JuliaHealth Projects – Summer of Code

JuliaHealth is an organization dedicated to improving healthcare by promoting open-source technologies and data standards. Our community is made up of researchers, data scientists, software developers, and healthcare professionals who are passionate about using technology to improve patient outcomes and promote data-driven decision-making. We believe that by working together and sharing our knowledge and expertise, we can create powerful tools and solutions that have the potential to transform healthcare.

General Ecosystem

A Generalized RAG LLM-Workflow Support Tool for JuliaHealth

Description: HealthLLM.jl is a Retrieval-Augmented Generation (RAG) framework that provides a foundation for domain-specific LLM workflows across JuliaHealth. The long-term vision for HealthLLM.jl is to enable workflows across JuliaHealth that lower the barrier to health data analysis while maintaining the reproducibility and auditability that health research demands. Validation efforts will focus on FunSQL.jl queries for a testing harness, while the architecture is designed to generalize to broader JuliaGenAI LLM tooling for JuliaHealth.

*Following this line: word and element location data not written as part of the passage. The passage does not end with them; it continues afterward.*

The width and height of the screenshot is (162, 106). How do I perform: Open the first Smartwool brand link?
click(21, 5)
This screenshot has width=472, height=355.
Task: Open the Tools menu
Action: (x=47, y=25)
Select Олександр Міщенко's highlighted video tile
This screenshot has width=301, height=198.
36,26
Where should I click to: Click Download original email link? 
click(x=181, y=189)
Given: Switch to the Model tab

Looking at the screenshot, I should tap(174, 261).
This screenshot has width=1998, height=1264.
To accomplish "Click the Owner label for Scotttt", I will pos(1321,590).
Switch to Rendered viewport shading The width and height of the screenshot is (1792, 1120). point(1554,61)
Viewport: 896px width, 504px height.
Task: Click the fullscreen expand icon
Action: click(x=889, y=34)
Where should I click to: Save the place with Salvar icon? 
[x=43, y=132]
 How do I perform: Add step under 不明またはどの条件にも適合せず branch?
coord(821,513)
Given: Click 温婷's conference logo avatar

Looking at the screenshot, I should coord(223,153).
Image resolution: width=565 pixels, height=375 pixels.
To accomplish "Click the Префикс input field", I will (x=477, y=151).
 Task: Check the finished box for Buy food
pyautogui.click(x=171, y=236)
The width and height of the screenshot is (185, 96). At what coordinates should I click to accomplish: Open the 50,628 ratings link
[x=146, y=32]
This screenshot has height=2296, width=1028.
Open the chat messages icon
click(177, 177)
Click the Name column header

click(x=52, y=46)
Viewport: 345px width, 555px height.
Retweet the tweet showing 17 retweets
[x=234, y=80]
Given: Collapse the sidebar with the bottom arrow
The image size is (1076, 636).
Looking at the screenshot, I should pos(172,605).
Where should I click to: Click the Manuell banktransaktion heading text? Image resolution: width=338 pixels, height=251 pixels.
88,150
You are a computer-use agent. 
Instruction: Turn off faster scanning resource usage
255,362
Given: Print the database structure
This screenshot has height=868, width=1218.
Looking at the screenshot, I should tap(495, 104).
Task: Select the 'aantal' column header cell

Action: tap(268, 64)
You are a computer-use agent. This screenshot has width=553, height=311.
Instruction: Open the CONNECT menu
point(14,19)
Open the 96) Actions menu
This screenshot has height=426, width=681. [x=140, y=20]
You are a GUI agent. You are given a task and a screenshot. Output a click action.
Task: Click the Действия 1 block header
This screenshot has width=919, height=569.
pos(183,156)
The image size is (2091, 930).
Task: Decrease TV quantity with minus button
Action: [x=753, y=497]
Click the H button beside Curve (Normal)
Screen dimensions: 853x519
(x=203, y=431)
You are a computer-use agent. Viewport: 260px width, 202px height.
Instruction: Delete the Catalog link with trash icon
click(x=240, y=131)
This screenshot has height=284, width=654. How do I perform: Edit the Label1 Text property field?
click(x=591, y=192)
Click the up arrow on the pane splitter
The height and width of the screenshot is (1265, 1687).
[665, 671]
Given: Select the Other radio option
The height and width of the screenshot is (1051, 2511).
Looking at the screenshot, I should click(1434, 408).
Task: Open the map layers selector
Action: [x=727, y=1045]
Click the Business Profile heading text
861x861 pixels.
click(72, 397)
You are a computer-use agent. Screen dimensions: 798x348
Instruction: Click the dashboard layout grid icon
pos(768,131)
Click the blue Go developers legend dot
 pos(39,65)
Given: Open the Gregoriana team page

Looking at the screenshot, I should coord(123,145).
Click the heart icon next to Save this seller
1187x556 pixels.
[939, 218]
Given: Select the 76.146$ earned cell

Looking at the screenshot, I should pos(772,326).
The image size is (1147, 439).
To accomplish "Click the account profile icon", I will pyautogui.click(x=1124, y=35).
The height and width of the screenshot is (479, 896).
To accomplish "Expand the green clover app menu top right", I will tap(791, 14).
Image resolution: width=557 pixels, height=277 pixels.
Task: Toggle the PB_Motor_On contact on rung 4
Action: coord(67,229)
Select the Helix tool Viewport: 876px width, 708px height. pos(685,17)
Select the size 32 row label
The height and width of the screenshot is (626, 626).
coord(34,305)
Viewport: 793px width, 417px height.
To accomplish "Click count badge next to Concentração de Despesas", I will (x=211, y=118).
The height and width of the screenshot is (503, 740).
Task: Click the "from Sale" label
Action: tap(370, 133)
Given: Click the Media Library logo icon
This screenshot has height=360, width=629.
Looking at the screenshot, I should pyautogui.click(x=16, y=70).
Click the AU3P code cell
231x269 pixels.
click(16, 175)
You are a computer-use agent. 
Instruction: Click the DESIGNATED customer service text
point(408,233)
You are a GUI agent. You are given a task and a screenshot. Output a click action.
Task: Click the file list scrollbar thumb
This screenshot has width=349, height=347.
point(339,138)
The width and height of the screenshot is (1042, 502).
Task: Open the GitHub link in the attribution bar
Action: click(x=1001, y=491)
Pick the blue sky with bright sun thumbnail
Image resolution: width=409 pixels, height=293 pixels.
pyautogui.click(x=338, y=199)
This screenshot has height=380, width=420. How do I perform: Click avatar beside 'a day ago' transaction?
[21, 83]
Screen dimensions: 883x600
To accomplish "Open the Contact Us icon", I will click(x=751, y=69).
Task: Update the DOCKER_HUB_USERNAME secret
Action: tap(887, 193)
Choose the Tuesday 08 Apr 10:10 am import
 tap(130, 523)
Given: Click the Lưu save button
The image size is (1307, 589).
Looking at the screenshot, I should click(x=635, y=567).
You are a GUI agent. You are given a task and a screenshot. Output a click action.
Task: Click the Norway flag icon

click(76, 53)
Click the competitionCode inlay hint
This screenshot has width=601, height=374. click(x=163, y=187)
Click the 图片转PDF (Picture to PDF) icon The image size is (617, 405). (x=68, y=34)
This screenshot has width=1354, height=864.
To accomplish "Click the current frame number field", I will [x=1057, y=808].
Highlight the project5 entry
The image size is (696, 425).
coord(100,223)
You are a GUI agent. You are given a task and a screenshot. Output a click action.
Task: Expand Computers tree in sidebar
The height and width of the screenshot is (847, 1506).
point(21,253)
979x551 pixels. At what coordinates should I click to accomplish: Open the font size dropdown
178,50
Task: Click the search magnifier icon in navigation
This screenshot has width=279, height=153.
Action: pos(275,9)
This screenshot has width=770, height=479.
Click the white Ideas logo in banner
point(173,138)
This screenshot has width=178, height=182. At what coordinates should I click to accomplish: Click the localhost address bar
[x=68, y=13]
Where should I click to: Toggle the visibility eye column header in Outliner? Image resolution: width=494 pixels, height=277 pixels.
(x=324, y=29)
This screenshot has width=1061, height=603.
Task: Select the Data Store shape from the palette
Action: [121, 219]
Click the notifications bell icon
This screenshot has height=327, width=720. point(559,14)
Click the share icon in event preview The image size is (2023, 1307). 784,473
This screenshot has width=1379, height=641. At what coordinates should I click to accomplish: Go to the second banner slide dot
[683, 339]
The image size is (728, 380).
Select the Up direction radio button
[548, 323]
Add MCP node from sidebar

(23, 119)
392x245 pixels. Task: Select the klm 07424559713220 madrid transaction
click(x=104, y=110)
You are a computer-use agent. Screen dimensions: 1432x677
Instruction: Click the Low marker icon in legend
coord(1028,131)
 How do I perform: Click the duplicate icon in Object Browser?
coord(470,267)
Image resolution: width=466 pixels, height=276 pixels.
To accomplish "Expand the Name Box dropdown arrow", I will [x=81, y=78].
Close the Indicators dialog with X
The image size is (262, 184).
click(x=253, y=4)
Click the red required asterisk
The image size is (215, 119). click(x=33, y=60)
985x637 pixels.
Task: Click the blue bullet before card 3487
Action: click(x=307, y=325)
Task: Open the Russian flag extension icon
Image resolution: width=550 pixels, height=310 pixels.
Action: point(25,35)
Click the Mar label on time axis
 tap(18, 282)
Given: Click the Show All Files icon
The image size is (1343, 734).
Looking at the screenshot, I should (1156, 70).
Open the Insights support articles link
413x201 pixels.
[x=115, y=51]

Observational Health Subecosystem Projects

No projects this year!

Medical Imaging Subecosystem Projects

KLAY-Core: High-Performance Neurosymbolic Constraint Layers for Trustworthy Medical AI

Difficulty: Hard / Ambitious Duration: 350 hours (22 weeks) Mentor: Jakub Mitura Technology Stack: Julia, Lux.jl, NNlib.jl, ChainRules.jl, LogExpFunctions.jl

Description

Deep learning in medical diagnostics suffers from a well-known trust gap. Models often behave as black boxes and may produce physiologically implausible predictions — for example simultaneously predicting cachexia and obesity. This lack of interpretability and clinical consistency limits adoption of AI systems in healthcare environments.

Neurosymbolic artificial intelligence (NeSy) addresses this limitation by integrating structured logical knowledge directly into neural models. However, many existing approaches struggle with numerical stability, scalability, and GPU efficiency when deployed in realistic clinical settings.

KLAY-Core is a high-performance logical constraint layer designed for Lux.jl. It enables domain experts and developers to encode clinical knowledge as differentiable logical constraints integrated directly into neural network architectures.

Using the Knowledge Layers (KLAY) architecture, the project introduces static linearization of logical circuits (d-DNNF) into optimized tensor buffers. Circuit evaluation is reduced to sequences of NNlib.scatter operations and tensor indexing, significantly improving GPU parallel efficiency while ensuring physiologically consistent predictions.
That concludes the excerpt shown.